▶ _TASK DESCRIPTION_
Swap "ellipsis" for "overflow" in the records below, starting at the line that contains "Click the 商品管理" and ending at the end of the records. Give those lines again with nothing else changed.

▶ _PROVIDED INFORMATION_
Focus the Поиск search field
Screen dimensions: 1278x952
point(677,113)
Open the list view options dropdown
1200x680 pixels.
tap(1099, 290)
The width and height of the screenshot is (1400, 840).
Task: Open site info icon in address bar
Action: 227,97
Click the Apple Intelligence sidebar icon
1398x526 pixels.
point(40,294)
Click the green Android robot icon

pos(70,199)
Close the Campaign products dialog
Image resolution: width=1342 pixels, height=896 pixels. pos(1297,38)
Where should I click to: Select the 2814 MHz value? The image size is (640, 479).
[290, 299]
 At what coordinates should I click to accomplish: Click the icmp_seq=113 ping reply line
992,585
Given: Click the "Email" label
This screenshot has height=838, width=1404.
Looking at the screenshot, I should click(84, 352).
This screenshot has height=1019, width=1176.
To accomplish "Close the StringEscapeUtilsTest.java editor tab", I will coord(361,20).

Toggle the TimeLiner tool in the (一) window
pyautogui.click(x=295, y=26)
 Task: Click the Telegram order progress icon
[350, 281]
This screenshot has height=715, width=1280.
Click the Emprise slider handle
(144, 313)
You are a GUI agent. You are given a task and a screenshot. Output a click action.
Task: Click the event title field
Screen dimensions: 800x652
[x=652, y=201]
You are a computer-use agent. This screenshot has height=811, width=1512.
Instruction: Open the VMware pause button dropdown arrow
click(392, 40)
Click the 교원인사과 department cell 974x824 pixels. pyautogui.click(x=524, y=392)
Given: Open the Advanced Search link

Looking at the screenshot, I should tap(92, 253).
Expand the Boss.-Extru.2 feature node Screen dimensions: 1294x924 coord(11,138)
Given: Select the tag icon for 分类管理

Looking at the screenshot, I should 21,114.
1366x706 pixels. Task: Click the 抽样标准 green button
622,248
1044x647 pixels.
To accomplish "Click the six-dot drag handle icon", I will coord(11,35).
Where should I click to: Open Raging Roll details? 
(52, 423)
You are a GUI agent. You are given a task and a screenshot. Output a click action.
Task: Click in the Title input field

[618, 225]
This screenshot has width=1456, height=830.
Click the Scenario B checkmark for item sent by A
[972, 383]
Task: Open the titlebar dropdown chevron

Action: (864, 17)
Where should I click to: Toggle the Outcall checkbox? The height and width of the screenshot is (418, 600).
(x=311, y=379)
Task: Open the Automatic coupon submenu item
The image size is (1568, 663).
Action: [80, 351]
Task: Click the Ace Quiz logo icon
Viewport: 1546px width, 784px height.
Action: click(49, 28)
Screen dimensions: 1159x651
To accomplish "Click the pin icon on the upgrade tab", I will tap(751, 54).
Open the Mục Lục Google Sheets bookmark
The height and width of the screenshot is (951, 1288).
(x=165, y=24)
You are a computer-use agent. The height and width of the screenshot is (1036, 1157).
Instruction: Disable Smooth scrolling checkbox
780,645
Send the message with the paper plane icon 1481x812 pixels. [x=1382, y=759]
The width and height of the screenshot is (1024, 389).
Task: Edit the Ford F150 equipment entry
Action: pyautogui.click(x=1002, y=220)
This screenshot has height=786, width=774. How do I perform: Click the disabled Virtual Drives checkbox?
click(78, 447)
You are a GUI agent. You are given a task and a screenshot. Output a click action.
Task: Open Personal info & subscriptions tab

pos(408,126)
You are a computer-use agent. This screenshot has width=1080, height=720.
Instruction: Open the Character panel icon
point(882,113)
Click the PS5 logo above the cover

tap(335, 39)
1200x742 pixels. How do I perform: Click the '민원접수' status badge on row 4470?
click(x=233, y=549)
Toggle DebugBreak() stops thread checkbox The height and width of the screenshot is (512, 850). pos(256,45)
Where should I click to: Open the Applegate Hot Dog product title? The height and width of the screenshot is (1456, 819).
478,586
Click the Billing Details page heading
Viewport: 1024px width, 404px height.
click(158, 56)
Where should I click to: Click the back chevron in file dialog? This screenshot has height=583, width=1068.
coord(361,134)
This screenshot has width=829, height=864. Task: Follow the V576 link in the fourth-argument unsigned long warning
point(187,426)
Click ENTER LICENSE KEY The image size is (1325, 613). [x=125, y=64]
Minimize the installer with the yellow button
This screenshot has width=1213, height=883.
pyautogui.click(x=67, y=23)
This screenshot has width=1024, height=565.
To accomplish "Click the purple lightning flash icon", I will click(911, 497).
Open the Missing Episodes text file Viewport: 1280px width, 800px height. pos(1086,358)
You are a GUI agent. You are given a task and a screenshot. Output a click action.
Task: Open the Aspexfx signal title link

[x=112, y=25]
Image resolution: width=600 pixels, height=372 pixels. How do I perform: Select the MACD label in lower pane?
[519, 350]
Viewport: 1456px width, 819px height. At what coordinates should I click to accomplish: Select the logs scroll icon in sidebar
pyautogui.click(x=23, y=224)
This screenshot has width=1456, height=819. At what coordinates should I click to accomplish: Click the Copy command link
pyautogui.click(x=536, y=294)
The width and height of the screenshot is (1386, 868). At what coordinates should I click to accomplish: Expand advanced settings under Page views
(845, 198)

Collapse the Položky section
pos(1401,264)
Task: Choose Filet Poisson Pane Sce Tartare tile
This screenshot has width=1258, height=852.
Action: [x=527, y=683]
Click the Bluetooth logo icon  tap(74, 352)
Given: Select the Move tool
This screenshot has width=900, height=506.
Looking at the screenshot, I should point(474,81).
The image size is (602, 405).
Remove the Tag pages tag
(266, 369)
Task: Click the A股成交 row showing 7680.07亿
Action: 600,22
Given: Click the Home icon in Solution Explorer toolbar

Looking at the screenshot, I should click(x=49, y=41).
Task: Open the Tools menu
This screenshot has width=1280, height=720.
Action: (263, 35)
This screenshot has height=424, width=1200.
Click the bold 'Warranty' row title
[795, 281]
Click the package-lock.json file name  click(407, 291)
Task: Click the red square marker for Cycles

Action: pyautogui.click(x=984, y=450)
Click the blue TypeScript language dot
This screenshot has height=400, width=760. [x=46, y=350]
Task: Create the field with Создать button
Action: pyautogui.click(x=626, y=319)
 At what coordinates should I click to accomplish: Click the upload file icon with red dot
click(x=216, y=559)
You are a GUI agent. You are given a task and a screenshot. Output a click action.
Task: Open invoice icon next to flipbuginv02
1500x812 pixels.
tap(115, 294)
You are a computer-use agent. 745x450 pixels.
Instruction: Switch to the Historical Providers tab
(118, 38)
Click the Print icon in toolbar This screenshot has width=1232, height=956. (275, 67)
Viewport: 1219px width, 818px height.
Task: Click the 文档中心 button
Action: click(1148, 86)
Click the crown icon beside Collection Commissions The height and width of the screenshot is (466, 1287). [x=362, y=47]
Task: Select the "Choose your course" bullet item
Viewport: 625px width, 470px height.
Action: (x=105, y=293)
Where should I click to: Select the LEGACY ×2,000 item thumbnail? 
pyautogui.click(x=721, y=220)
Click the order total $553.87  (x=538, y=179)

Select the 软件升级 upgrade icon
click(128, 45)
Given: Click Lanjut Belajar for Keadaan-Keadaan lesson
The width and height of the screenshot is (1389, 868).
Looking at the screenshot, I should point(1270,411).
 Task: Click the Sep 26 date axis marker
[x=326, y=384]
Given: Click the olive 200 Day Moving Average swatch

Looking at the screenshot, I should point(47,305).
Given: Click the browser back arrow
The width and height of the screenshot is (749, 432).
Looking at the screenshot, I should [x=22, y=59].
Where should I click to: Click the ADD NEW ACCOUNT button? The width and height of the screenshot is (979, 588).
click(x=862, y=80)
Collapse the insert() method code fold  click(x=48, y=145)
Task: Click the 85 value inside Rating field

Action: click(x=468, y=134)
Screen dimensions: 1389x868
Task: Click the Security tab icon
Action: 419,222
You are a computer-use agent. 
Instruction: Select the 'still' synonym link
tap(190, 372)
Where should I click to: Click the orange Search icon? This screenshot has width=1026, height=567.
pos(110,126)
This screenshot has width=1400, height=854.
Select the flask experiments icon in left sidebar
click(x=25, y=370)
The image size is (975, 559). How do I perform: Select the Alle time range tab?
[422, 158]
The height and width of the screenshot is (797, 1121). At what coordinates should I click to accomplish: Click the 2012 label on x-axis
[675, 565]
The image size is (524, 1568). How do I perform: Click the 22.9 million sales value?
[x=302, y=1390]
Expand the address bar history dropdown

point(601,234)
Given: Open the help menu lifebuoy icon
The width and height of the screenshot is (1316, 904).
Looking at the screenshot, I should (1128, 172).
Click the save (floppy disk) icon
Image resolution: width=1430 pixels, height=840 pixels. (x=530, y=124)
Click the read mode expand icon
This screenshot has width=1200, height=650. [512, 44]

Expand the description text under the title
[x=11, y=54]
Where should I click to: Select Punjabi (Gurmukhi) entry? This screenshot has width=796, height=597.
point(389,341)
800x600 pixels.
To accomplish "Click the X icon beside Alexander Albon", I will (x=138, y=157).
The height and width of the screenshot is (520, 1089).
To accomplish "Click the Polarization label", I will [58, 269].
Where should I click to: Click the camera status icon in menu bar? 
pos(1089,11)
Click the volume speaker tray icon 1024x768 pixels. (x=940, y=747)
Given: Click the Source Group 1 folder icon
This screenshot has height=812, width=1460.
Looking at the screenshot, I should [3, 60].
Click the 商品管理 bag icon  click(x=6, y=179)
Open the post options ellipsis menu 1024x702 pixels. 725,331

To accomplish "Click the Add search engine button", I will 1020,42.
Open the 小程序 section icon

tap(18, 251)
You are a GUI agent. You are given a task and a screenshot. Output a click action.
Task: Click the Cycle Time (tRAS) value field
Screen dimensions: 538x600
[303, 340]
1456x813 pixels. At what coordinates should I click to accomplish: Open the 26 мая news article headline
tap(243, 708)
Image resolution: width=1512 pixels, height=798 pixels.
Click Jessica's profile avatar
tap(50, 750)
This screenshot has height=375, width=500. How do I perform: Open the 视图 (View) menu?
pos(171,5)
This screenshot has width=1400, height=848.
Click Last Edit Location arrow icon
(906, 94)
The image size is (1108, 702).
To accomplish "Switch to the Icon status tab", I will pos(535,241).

▶ _ANSWER IN FULL_
Click the 商品管理 bag icon  click(x=6, y=179)
Open the post options overflow menu 1024x702 pixels. 725,331

To accomplish "Click the Add search engine button", I will 1020,42.
Open the 小程序 section icon

tap(18, 251)
You are a GUI agent. You are given a task and a screenshot. Output a click action.
Task: Click the Cycle Time (tRAS) value field
Screen dimensions: 538x600
[303, 340]
1456x813 pixels. At what coordinates should I click to accomplish: Open the 26 мая news article headline
tap(243, 708)
Image resolution: width=1512 pixels, height=798 pixels.
Click Jessica's profile avatar
tap(50, 750)
This screenshot has height=375, width=500. How do I perform: Open the 视图 (View) menu?
pos(171,5)
This screenshot has width=1400, height=848.
Click Last Edit Location arrow icon
(906, 94)
The image size is (1108, 702).
To accomplish "Switch to the Icon status tab", I will pos(535,241).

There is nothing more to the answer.